Andrew Hutchison: So just to clarify, the Fairlight, the guts of the Fairlight story. Well, I think people know, people certainly in the music industry know what it was, but I don’t think anyone knows it was 25,000 US.

Kim Ryrie: It was 25,000 US.

Andrew Hutchison: So the price of a house.

Kim Ryrie: Oh, yeah. People literally were deciding whether to buy a unit in the uk.

Andrew Hutchison: Yeah.

Kim Ryrie: Ordered by a Fairlight.

Andrew Hutchison: Yes.

Kim Ryrie: And. Wow. And they bought the Fairlight.

Andrew Hutchison: Yeah.

Kim Ryrie: And we sold, you know, A lot. There’s a lot of them out there.

Andrew Hutchison: Yeah.

Kim Ryrie: And we.

Andrew Hutchison: When you say a lot, I think I heard.

Kim Ryrie: I think a lot. I mean it’s not thousands, but it’s.

Andrew Hutchison: No, I think I heard up to close to a thousand once in a.

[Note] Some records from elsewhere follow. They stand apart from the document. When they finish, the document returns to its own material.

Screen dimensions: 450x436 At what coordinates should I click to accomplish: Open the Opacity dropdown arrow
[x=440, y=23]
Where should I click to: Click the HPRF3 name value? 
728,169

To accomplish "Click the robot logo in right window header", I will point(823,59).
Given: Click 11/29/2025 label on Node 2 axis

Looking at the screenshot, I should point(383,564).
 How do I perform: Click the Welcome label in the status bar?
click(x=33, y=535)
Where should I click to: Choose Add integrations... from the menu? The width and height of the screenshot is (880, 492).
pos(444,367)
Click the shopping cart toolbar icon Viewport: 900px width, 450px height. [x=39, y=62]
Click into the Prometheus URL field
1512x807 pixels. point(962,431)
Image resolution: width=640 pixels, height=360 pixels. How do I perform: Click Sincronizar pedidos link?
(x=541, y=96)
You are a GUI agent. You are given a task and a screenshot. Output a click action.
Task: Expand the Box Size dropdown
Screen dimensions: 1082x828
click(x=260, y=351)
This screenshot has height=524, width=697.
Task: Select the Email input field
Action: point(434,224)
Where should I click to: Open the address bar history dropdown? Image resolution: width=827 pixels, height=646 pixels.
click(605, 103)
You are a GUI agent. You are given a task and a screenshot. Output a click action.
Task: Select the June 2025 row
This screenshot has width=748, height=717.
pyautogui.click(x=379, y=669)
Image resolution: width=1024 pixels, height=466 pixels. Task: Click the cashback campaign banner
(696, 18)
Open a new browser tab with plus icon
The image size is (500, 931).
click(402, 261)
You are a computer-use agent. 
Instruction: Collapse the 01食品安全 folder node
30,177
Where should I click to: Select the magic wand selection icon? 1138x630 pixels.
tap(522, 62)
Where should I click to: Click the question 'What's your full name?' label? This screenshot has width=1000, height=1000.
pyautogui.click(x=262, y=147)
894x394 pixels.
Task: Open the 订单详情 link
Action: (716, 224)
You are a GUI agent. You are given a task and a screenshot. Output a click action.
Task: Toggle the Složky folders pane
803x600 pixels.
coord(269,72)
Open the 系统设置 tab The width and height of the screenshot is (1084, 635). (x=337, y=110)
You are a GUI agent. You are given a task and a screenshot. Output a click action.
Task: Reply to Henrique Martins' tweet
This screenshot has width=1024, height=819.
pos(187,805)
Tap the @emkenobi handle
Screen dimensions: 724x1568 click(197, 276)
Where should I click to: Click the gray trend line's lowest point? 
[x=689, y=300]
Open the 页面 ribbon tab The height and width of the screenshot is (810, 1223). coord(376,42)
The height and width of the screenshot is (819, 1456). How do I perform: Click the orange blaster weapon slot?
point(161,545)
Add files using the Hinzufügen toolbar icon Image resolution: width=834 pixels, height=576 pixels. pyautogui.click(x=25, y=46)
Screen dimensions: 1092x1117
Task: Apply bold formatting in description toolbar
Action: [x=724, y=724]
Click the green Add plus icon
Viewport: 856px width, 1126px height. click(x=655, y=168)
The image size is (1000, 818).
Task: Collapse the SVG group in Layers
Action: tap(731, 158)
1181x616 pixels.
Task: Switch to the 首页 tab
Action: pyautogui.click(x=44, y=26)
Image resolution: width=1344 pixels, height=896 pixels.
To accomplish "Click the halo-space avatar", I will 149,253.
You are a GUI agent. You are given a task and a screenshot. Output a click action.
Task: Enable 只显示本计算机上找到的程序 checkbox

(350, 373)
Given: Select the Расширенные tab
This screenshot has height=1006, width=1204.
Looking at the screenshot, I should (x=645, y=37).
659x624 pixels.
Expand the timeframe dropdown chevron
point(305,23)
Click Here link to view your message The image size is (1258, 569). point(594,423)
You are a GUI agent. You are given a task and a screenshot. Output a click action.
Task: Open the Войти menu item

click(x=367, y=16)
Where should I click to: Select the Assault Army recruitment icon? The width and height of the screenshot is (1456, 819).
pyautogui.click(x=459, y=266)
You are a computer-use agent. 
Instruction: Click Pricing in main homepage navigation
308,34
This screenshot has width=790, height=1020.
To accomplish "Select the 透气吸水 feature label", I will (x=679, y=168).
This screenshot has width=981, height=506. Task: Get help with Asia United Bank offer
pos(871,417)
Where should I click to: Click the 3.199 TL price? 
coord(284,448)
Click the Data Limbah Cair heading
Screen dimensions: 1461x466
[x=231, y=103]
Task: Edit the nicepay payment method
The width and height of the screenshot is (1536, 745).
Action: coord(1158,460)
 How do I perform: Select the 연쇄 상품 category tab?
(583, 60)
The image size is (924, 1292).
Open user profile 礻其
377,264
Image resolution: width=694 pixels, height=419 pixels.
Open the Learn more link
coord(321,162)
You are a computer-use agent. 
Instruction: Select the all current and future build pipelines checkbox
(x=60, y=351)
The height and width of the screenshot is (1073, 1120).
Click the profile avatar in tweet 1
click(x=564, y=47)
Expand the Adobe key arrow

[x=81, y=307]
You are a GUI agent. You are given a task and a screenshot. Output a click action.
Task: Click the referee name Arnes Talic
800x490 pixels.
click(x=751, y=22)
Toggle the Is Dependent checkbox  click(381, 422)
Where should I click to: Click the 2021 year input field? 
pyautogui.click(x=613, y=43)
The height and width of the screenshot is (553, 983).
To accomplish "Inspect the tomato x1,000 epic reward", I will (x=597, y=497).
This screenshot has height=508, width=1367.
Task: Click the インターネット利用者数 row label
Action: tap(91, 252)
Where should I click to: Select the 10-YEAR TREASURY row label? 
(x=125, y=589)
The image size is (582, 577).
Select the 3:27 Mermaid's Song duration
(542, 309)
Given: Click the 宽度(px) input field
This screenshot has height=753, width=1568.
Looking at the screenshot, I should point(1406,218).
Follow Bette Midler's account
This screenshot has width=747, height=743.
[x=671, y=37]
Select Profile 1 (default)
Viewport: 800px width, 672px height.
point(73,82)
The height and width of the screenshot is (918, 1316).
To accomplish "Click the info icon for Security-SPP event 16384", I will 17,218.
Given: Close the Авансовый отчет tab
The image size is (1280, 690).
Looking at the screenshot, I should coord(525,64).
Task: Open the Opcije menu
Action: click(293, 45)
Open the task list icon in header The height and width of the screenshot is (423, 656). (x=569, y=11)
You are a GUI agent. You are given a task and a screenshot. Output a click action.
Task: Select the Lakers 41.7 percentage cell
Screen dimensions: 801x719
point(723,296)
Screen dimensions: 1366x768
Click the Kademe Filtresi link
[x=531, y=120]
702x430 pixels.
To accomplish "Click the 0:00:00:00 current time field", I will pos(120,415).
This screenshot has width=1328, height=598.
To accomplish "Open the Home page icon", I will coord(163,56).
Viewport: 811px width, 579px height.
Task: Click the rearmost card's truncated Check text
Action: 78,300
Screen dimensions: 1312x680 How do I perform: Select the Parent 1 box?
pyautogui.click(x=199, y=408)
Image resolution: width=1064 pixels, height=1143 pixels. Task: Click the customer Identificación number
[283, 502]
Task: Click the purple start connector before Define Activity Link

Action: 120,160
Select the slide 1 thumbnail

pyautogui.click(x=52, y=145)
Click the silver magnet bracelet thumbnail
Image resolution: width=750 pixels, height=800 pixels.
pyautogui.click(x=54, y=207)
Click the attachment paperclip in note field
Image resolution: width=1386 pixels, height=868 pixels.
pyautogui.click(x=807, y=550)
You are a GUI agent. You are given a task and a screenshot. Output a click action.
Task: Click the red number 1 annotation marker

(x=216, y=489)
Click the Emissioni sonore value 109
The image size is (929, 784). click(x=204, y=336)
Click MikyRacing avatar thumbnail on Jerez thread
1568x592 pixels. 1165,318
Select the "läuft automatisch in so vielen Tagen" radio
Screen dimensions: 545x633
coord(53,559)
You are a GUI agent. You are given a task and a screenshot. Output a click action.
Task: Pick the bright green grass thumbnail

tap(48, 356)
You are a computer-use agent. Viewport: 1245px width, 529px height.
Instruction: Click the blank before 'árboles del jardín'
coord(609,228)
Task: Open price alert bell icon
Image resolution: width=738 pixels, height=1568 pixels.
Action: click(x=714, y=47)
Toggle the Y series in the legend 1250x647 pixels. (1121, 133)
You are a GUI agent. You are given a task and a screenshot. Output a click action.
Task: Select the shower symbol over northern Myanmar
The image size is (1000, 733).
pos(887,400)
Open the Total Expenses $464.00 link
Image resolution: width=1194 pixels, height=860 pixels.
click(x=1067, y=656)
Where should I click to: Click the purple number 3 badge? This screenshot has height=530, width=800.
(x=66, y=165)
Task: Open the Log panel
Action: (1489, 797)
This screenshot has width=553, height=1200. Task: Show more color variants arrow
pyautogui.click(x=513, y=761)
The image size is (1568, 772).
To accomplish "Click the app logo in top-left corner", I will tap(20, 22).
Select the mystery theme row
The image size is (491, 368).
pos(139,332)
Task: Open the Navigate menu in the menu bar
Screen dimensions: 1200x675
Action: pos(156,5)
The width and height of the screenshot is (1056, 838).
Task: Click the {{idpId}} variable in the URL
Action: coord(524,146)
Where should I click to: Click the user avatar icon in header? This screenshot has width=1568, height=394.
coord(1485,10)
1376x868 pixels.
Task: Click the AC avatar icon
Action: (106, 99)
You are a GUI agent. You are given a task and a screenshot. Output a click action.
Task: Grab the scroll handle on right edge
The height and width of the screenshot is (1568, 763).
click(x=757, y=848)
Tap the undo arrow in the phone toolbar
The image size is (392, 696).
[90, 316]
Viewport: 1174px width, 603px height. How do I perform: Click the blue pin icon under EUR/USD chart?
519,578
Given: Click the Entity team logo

Kim Ryrie: But that doesn’t mean it was factual.

Andrew Hutchison: Right?

Kim Ryrie: It was several hundred. Probably three, three, three and a half. I say something more importantly. It’s quite a lot. Who, well, who purchased them? Well, okay, so initially. Okay, so the. Remember I mentioned next door to my grandmother’s house was, a place where Bruce Jackson lived as we grew up.

Andrew Hutchison: That they were building aeroplanes next door.

Kim Ryrie: But, no, no, no. They were building airplanes in where I, where our workshop was. But next door was an even ritzier building. hang on, hang on.

Andrew Hutchison: Let’s stop for a second.

Kim Ryrie: Scary.

Andrew Hutchison: I mean this is, this is interesting. So you. Where you were going to do the Fairlight project?

Kim Ryrie: Yes, where we started.

Andrew Hutchison: that is where Mr. Hargraves. The same building.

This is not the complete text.